START

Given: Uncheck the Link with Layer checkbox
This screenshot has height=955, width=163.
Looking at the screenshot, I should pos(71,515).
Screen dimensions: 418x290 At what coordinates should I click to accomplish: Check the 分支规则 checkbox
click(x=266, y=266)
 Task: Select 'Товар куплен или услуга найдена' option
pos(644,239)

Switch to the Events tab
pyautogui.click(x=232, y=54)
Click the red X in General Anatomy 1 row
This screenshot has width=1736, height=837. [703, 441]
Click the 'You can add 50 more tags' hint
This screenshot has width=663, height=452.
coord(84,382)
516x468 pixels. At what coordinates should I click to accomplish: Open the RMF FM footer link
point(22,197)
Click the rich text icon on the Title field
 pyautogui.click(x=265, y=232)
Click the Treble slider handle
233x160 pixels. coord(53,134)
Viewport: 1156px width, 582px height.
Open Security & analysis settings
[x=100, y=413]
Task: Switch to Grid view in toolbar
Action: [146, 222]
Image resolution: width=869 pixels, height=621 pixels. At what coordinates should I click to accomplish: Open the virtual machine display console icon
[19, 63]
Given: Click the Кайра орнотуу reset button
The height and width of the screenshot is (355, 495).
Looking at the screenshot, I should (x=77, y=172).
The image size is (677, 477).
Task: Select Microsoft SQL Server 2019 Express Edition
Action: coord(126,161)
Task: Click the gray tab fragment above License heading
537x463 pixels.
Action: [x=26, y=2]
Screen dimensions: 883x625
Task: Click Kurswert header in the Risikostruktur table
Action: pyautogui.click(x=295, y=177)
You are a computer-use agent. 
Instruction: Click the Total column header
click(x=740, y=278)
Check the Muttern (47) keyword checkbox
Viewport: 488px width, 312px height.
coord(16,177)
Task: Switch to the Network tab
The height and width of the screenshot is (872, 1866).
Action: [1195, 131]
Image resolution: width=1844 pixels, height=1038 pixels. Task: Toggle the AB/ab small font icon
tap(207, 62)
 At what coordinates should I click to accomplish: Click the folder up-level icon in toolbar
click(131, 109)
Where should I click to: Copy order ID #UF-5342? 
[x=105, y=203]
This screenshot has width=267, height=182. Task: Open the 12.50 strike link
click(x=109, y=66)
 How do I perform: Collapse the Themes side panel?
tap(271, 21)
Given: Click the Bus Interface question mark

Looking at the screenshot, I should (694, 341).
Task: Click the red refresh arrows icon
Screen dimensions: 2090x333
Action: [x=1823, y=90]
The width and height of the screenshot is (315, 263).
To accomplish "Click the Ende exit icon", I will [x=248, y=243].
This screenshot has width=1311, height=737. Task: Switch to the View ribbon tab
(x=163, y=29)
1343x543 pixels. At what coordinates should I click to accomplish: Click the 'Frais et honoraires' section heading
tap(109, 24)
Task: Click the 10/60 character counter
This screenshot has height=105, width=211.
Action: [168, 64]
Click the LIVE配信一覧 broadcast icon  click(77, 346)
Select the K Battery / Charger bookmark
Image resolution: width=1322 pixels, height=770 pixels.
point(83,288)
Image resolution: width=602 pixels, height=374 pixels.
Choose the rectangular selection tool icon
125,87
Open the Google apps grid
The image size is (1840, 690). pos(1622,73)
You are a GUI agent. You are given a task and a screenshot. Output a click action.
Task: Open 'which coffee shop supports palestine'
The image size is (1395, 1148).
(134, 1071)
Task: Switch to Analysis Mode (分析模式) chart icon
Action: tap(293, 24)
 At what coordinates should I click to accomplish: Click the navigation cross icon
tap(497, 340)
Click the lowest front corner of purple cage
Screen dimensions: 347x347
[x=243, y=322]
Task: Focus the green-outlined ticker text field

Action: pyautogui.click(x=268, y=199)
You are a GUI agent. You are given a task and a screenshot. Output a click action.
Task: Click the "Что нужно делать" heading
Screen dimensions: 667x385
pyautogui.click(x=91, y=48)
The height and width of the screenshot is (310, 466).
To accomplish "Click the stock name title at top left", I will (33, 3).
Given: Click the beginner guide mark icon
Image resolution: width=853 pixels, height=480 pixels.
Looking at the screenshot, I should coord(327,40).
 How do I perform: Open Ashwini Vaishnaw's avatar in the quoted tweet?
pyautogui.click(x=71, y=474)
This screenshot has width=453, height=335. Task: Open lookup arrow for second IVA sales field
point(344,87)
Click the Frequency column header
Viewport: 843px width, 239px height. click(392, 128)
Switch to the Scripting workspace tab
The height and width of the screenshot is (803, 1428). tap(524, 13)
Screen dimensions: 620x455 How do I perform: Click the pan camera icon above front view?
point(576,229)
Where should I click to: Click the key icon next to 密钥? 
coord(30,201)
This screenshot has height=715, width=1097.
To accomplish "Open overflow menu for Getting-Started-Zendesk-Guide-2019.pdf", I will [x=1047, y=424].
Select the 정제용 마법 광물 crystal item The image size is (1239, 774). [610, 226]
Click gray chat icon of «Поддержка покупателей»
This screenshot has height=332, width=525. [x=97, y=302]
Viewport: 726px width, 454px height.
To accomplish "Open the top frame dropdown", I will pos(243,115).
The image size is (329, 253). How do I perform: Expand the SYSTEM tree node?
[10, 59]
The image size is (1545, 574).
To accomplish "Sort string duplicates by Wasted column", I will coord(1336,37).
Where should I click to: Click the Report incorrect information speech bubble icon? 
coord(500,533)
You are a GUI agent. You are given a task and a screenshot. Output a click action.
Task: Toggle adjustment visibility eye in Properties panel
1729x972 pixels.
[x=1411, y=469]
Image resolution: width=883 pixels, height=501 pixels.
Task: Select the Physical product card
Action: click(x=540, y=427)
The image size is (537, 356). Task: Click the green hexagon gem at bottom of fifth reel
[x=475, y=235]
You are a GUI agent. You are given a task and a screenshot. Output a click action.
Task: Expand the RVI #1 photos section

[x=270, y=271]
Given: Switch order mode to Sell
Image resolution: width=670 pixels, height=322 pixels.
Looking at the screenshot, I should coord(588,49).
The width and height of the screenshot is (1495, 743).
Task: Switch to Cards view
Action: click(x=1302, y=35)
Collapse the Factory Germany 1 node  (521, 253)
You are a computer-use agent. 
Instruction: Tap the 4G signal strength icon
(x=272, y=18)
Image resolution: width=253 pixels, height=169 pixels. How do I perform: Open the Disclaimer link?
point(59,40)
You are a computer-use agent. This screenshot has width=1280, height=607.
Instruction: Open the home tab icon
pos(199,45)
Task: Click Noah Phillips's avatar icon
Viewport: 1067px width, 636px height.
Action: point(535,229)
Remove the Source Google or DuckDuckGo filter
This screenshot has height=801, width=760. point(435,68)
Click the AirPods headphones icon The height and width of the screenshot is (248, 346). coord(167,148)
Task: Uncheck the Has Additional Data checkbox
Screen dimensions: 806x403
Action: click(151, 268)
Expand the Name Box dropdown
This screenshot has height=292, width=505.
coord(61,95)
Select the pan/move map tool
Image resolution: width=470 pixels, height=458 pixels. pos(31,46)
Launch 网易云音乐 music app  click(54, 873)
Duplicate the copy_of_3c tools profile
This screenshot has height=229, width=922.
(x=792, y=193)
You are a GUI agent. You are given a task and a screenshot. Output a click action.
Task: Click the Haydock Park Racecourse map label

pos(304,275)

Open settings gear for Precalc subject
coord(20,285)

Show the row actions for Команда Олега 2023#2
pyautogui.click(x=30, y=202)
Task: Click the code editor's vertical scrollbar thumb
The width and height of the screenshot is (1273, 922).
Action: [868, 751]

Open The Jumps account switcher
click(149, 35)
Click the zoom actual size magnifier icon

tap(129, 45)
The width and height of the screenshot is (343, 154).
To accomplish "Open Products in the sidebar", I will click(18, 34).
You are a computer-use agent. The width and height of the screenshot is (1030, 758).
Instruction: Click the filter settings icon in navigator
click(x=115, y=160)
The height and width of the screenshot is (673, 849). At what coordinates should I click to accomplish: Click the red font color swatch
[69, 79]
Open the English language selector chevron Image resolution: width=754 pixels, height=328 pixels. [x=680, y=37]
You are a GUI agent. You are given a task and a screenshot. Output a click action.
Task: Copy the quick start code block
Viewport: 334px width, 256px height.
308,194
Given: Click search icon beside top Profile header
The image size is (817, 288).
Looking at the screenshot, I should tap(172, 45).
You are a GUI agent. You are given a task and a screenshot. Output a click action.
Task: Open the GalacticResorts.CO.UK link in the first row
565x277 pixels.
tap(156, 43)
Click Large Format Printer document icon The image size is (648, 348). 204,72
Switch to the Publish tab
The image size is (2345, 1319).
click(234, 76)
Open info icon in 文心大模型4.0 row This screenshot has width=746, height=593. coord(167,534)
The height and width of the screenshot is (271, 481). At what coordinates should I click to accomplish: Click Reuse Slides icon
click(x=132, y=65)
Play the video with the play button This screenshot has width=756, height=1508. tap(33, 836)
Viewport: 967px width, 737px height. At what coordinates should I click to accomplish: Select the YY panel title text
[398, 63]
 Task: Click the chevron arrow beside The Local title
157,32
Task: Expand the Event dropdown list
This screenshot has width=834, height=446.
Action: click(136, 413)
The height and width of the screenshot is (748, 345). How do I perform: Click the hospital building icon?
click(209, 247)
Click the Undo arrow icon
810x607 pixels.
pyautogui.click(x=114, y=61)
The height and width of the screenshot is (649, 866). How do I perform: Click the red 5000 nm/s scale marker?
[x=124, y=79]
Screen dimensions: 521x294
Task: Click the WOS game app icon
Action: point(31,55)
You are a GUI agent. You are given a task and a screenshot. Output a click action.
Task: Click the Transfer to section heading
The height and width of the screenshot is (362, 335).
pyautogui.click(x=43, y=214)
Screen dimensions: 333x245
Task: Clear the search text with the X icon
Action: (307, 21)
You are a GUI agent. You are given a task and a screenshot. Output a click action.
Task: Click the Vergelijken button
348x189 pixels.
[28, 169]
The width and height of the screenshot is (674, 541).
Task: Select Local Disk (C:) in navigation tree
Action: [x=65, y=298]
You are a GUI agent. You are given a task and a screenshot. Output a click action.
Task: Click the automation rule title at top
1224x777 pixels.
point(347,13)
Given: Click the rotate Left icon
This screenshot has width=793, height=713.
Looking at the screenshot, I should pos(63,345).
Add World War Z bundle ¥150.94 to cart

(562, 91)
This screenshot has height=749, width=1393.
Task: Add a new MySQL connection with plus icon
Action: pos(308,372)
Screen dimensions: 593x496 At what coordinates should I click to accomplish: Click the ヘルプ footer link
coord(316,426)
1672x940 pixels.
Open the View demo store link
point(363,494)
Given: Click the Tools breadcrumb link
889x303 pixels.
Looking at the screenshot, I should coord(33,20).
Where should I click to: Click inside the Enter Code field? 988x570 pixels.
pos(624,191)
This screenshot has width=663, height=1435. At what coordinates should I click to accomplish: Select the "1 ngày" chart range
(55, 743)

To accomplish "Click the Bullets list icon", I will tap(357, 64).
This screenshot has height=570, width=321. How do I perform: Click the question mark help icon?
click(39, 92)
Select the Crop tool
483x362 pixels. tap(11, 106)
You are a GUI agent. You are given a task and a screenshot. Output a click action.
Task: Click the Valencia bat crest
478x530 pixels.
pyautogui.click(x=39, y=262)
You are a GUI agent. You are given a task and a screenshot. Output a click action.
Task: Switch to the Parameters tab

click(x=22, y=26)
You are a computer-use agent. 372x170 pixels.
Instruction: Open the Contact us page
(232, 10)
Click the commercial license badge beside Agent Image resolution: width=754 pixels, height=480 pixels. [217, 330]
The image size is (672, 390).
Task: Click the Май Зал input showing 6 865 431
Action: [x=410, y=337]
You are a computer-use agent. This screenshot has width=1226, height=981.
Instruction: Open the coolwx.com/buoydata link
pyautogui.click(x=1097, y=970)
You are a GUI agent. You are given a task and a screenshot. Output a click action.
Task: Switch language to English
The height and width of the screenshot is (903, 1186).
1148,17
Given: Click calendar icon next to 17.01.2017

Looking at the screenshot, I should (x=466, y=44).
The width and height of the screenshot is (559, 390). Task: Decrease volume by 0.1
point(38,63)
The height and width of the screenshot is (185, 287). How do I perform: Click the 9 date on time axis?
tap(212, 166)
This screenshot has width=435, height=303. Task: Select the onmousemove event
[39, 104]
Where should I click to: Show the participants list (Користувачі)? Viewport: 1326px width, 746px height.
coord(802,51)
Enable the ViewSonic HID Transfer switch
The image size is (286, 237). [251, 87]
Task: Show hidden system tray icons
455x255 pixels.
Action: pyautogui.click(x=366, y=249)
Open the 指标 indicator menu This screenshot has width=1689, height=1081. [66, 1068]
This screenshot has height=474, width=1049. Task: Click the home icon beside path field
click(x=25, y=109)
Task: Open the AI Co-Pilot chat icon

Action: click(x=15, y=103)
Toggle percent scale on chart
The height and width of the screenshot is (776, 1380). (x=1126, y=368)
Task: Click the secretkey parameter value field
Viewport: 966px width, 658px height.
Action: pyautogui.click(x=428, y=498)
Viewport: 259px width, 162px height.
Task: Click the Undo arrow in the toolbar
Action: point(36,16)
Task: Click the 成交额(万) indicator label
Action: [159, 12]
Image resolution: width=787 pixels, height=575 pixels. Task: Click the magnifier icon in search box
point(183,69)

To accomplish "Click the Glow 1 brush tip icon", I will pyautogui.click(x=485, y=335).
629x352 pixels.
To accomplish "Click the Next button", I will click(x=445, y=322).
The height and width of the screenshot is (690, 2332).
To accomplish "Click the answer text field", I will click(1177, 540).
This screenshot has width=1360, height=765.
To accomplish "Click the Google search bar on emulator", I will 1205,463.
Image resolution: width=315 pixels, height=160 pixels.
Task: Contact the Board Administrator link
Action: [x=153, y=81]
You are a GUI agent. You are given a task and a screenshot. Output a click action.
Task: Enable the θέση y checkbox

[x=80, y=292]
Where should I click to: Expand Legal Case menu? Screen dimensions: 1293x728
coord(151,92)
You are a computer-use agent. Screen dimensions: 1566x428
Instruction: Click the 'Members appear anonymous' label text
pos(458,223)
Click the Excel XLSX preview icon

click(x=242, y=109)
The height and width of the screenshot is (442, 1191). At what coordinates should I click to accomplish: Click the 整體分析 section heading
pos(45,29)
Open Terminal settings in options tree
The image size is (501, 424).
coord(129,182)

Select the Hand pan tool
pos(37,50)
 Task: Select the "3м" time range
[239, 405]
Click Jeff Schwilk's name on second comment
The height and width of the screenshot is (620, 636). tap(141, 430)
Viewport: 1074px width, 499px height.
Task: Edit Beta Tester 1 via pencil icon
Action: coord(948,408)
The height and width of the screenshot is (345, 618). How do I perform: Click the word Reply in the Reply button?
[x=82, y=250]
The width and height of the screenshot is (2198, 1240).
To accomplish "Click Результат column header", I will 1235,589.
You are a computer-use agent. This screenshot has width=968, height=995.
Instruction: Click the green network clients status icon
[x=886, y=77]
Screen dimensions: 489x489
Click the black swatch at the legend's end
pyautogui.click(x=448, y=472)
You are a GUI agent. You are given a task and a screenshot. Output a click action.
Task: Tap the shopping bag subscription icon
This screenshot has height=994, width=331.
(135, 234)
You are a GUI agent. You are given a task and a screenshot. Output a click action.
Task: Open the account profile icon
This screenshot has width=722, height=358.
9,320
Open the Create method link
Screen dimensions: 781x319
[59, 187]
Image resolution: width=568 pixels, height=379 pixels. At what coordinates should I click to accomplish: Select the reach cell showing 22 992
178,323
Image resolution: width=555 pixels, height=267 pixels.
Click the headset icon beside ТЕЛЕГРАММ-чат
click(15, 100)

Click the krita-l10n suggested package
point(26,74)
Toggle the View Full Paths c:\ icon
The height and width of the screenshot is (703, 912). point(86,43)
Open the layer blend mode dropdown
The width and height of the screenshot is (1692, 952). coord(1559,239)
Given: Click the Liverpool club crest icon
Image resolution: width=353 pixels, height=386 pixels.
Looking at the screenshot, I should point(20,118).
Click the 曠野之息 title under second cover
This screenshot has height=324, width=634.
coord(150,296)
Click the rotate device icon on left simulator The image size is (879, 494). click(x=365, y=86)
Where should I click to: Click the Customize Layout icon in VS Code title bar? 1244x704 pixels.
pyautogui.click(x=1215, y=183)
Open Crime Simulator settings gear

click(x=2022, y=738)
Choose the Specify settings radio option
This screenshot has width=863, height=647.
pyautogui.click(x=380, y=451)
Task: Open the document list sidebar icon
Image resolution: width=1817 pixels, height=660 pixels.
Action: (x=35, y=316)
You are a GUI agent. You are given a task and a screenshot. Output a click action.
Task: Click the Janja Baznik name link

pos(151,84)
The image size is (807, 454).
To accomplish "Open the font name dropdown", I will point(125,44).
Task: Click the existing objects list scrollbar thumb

END

Take the records from their start up to and including the line with "click(x=740, y=278)", and swap every "checkbox" for "check box". Give back only those lines, otherwise unchanged.

Given: Uncheck the Link with Layer check box
This screenshot has height=955, width=163.
Looking at the screenshot, I should pos(71,515).
Screen dimensions: 418x290 At what coordinates should I click to accomplish: Check the 分支规则 check box
click(x=266, y=266)
 Task: Select 'Товар куплен или услуга найдена' option
pos(644,239)

Switch to the Events tab
pyautogui.click(x=232, y=54)
Click the red X in General Anatomy 1 row
This screenshot has width=1736, height=837. [703, 441]
Click the 'You can add 50 more tags' hint
This screenshot has width=663, height=452.
coord(84,382)
516x468 pixels. At what coordinates should I click to accomplish: Open the RMF FM footer link
point(22,197)
Click the rich text icon on the Title field
 pyautogui.click(x=265, y=232)
Click the Treble slider handle
233x160 pixels. coord(53,134)
Viewport: 1156px width, 582px height.
Open Security & analysis settings
[x=100, y=413]
Task: Switch to Grid view in toolbar
Action: [146, 222]
Image resolution: width=869 pixels, height=621 pixels. At what coordinates should I click to accomplish: Open the virtual machine display console icon
[19, 63]
Given: Click the Кайра орнотуу reset button
The height and width of the screenshot is (355, 495).
Looking at the screenshot, I should (x=77, y=172).
The image size is (677, 477).
Task: Select Microsoft SQL Server 2019 Express Edition
Action: coord(126,161)
Task: Click the gray tab fragment above License heading
537x463 pixels.
Action: [x=26, y=2]
Screen dimensions: 883x625
Task: Click Kurswert header in the Risikostruktur table
Action: pyautogui.click(x=295, y=177)
You are a computer-use agent. 
Instruction: Click the Total column header
click(x=740, y=278)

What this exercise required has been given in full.